Abstract
Magnetic hyperfine field has been measured in the orthorhombic intermetallic compound LaMnSi2 with perturbed angular correlation (PAC) spectroscopy using radioactive 140La(140Ce) nuclear probes. Magnetization measurements were also carried out in this compound with MPSM-SQUID magnetometer. Samples of LaMnSi2 compound were prepared by arc melting the component metals with high purity under argon atmosphere followed by annealing at 1000°C for 60 h under helium atmosphere and quenching in water. X-ray analysis confirmed the samples to be in a single phase with correct crystal structure expected for LaMnSi2 compound. The radioactive 140La (T1/2 = 40 h) nuclei were produced by direct irradiation of the sample with neutrons in the IEA-R1 nuclear research reactor at IPEN with a flux of ∼ 1013 n cm−2s−1 for about 3 - 4 min. The PAC measurements were carried out with a six BaF2 detector spectrometer at several temperatures between 10 K and 400 K. Temperature dependence of the hyperfine field, Bhf was found to be anomalous. A modified two-state model explained this anomalous behavior where the effective magnetic hyperfine field at 140Ce is believed to have two contributions, one from the unstable localized spins at Ce impurities and another from the magnetic Mn atoms of the host. The competition of these two contributions explains the anomalous behavior observed for the temperature dependence of the magnetic hyperfine field at 140Ce. The ferromagnetic transition temperature (TC) of LaMnSi2 was determined to be 400(1) K confirming the magnetic measurements.
Highlights
A series of intermetallic compounds RMnSi2, where R is a rare earth element, crystallize in an orthorhombic TbFeSi2-type structure belonging to space group (Cmcm)
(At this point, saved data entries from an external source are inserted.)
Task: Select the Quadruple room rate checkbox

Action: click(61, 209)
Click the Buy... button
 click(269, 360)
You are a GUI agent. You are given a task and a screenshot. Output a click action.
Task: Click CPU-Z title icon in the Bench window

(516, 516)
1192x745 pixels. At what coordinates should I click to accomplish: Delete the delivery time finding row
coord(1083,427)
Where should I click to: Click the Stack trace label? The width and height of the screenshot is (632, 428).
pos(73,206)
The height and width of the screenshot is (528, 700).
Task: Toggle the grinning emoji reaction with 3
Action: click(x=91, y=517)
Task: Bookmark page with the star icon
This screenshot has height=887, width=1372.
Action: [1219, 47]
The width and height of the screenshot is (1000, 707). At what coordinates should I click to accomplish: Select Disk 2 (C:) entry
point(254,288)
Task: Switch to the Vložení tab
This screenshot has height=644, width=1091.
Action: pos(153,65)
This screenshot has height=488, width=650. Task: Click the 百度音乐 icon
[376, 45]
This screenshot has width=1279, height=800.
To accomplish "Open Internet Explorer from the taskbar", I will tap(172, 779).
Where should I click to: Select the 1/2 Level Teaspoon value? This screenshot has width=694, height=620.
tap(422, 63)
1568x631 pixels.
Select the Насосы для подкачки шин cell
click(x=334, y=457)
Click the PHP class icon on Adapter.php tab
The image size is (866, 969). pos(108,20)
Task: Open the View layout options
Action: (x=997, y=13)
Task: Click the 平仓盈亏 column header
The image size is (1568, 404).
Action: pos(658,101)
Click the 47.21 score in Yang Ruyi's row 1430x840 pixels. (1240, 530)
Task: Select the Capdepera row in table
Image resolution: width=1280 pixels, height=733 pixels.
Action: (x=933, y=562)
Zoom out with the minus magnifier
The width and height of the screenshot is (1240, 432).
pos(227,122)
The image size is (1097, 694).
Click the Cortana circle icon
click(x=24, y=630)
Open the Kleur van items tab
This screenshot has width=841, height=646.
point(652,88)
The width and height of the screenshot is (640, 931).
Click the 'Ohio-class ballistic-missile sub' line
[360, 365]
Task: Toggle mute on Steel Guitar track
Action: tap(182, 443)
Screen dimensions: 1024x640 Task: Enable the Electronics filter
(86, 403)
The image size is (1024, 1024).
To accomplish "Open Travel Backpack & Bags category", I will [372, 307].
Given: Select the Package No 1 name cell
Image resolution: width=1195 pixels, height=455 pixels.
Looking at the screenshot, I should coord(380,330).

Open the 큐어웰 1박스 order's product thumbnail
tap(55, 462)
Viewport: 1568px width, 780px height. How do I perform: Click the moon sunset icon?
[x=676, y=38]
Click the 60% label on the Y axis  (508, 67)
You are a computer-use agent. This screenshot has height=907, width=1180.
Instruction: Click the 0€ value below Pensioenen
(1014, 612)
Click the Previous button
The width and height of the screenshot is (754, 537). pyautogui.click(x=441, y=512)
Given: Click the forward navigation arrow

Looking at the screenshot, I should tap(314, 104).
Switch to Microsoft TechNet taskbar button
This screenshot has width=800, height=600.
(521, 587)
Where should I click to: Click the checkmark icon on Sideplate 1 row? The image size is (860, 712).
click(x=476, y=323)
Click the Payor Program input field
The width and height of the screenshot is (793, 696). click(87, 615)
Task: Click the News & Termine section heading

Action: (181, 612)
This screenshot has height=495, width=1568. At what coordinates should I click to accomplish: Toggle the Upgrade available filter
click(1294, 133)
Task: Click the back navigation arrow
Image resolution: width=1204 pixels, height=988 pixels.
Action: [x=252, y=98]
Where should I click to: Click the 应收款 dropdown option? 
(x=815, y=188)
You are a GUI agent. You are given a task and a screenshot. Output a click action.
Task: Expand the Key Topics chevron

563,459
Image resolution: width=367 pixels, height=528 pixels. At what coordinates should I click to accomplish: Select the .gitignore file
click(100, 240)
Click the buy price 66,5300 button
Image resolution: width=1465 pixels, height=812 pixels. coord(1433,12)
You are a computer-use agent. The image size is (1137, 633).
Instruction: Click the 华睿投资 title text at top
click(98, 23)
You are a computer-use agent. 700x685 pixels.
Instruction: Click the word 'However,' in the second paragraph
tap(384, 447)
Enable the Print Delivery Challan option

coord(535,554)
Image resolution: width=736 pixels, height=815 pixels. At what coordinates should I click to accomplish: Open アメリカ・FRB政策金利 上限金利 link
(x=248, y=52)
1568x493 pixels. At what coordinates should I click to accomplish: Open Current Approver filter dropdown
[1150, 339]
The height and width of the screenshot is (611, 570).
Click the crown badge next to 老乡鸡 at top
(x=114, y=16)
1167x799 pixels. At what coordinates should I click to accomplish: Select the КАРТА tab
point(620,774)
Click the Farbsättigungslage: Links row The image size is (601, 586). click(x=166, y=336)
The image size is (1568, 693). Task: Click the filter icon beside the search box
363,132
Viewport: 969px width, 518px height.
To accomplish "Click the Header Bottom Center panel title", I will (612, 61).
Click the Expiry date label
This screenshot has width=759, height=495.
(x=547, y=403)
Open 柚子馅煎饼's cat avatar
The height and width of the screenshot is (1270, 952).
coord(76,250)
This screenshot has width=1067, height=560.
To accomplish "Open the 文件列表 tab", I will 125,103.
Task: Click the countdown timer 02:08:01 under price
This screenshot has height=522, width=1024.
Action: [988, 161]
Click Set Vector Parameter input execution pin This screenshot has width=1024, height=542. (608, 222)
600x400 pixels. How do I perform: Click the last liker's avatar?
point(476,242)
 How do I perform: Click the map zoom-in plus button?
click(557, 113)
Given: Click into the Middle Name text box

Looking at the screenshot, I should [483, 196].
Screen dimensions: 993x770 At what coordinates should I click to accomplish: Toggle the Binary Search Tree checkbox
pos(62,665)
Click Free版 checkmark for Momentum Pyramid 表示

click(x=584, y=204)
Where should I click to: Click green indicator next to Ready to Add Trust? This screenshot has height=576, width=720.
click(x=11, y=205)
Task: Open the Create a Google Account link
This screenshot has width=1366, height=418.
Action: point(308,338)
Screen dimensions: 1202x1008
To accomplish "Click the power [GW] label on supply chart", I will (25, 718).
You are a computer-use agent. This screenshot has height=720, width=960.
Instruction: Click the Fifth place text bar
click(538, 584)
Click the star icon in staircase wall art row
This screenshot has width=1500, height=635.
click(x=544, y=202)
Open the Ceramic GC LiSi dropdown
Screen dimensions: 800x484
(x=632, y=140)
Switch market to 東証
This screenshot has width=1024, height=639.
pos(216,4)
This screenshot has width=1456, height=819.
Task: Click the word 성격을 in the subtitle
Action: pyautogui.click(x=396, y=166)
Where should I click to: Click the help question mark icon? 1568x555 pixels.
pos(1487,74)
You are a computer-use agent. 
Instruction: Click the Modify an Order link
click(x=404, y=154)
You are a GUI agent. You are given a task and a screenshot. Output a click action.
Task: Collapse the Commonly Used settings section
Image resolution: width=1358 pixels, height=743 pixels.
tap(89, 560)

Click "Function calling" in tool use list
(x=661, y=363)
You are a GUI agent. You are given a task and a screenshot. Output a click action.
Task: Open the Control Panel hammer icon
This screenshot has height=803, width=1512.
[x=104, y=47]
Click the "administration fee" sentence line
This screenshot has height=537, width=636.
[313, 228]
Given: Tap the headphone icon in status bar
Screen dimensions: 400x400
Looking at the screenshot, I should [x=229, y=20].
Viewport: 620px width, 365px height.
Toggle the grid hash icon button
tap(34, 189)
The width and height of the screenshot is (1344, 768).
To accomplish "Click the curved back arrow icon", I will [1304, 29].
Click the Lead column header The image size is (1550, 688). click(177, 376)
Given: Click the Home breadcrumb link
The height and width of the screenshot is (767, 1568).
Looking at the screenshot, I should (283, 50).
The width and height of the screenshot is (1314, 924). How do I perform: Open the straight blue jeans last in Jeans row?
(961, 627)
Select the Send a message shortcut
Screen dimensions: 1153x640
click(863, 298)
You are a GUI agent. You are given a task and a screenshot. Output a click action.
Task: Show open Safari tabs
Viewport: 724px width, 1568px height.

In this work we report on the results of temperature dependence of magnetic hyperfine field (Bhf ) in LaMnSi2 measured by Perturbed Angular Correlation (PAC) spectroscopy using 140La(140Ce) nuclear probe
The LaMnSi2 samples were analyzed by powder X-ray diffraction and the spectra were refined with Rietveld method using Rietica software.[14]
Summary
A series of intermetallic compounds RMnSi2, where R is a rare earth element, crystallize in an orthorhombic TbFeSi2-type structure belonging to space group (Cmcm). This structure can be described as built on alternating (010) planes containing R, Mn and Si atoms in a sequence Mn-Si-R-Si-Si-R-Si-Mn. Between each Mn-layer six nonmagnetic layers are sandwiched. Between each Mn-layer six nonmagnetic layers are sandwiched This structure is closely related to the tetragonal ThCr2Si2-type structure of RMn2(Si, Ge)[2] compounds which have been studied by different techniques.[1,2,3,4,5] The much less studied RMnSi2 compounds have been investigated in the past by X-ray and neutron diffraction,[6] magnetization[7,8] and perturbed angular correlation (PAC) measurements using 111Cd probe.[9] In these compounds, the Mn sub-lattice orders ferromagnetically up to high temperatures with TC values well above room temperature.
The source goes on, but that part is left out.